* [TASK REQUIREMENTS] Of the material below, only the lines from the line containing "database cylinder icon" down to the line containing "Task: Go back with the browser back arrow" belong in the answer, written out exactly.

───── GIVEN DATA ─────

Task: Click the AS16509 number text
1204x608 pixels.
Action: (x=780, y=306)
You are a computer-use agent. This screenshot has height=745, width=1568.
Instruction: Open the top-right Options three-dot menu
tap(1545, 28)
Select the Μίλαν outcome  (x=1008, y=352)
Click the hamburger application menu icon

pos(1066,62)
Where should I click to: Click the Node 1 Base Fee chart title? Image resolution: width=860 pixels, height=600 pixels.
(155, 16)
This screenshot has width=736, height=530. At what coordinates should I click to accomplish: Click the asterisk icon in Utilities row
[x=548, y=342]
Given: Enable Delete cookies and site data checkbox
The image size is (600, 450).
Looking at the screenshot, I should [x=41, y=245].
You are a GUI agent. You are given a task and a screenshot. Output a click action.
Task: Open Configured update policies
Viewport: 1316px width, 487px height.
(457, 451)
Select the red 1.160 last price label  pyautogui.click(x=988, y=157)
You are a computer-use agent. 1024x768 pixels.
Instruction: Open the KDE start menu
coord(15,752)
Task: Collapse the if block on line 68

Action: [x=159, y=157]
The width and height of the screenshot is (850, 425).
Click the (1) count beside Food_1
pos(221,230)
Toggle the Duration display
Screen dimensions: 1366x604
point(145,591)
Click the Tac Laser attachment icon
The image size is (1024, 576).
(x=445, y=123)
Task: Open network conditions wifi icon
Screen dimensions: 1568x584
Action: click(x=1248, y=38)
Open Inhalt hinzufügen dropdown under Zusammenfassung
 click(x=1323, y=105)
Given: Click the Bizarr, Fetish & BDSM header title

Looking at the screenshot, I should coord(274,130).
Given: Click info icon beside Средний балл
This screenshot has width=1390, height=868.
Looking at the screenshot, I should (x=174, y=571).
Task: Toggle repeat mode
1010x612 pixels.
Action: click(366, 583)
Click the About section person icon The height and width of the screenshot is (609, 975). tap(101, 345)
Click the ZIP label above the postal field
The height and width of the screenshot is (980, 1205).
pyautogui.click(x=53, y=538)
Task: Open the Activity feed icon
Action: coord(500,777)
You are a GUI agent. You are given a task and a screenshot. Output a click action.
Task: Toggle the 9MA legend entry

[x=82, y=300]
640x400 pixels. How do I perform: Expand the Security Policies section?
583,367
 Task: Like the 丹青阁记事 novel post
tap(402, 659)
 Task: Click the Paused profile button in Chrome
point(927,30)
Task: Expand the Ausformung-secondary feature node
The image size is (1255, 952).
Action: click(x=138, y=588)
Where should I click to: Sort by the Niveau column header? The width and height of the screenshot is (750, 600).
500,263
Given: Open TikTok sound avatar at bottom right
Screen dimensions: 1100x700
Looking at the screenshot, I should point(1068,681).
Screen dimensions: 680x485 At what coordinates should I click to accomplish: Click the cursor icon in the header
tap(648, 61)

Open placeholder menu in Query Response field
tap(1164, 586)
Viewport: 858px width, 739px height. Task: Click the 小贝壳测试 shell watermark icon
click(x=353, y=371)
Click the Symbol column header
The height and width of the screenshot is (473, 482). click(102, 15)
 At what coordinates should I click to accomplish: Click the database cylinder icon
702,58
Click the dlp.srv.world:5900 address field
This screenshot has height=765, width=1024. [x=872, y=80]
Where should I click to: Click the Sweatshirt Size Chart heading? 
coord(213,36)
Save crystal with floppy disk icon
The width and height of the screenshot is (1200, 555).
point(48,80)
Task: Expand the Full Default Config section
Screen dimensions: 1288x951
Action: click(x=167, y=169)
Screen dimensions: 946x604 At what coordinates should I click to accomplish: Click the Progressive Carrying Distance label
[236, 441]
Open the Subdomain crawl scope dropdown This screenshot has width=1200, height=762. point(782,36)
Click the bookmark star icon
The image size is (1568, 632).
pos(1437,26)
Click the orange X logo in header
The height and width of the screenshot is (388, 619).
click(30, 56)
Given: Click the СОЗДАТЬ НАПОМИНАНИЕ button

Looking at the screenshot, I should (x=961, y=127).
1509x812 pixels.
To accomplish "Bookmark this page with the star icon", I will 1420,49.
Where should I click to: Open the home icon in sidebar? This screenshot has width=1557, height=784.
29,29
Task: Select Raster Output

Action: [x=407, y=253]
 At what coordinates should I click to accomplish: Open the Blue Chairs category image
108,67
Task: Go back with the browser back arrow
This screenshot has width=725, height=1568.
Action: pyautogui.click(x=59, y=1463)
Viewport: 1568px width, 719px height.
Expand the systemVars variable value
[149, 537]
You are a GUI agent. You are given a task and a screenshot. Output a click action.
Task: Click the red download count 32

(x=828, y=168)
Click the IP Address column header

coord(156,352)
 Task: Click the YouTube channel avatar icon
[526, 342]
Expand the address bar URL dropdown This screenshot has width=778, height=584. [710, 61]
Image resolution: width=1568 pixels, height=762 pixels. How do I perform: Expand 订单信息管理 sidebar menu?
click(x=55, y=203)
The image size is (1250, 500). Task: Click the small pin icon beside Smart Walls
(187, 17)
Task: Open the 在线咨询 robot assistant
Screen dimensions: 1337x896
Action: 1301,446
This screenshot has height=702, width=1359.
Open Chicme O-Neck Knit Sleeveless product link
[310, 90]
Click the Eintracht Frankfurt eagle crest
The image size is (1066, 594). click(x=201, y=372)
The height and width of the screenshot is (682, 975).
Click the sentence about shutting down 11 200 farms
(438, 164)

─────

* [RESPONSE BOX]
 At what coordinates should I click to accomplish: Click the database cylinder icon
702,58
Click the dlp.srv.world:5900 address field
This screenshot has height=765, width=1024. [x=872, y=80]
Where should I click to: Click the Sweatshirt Size Chart heading? 
coord(213,36)
Save crystal with floppy disk icon
The width and height of the screenshot is (1200, 555).
point(48,80)
Task: Expand the Full Default Config section
Screen dimensions: 1288x951
Action: click(x=167, y=169)
Screen dimensions: 946x604 At what coordinates should I click to accomplish: Click the Progressive Carrying Distance label
[236, 441]
Open the Subdomain crawl scope dropdown This screenshot has width=1200, height=762. point(782,36)
Click the bookmark star icon
The image size is (1568, 632).
pos(1437,26)
Click the orange X logo in header
The height and width of the screenshot is (388, 619).
click(30, 56)
Given: Click the СОЗДАТЬ НАПОМИНАНИЕ button

Looking at the screenshot, I should (x=961, y=127).
1509x812 pixels.
To accomplish "Bookmark this page with the star icon", I will 1420,49.
Where should I click to: Open the home icon in sidebar? This screenshot has width=1557, height=784.
29,29
Task: Select Raster Output

Action: [x=407, y=253]
 At what coordinates should I click to accomplish: Open the Blue Chairs category image
108,67
Task: Go back with the browser back arrow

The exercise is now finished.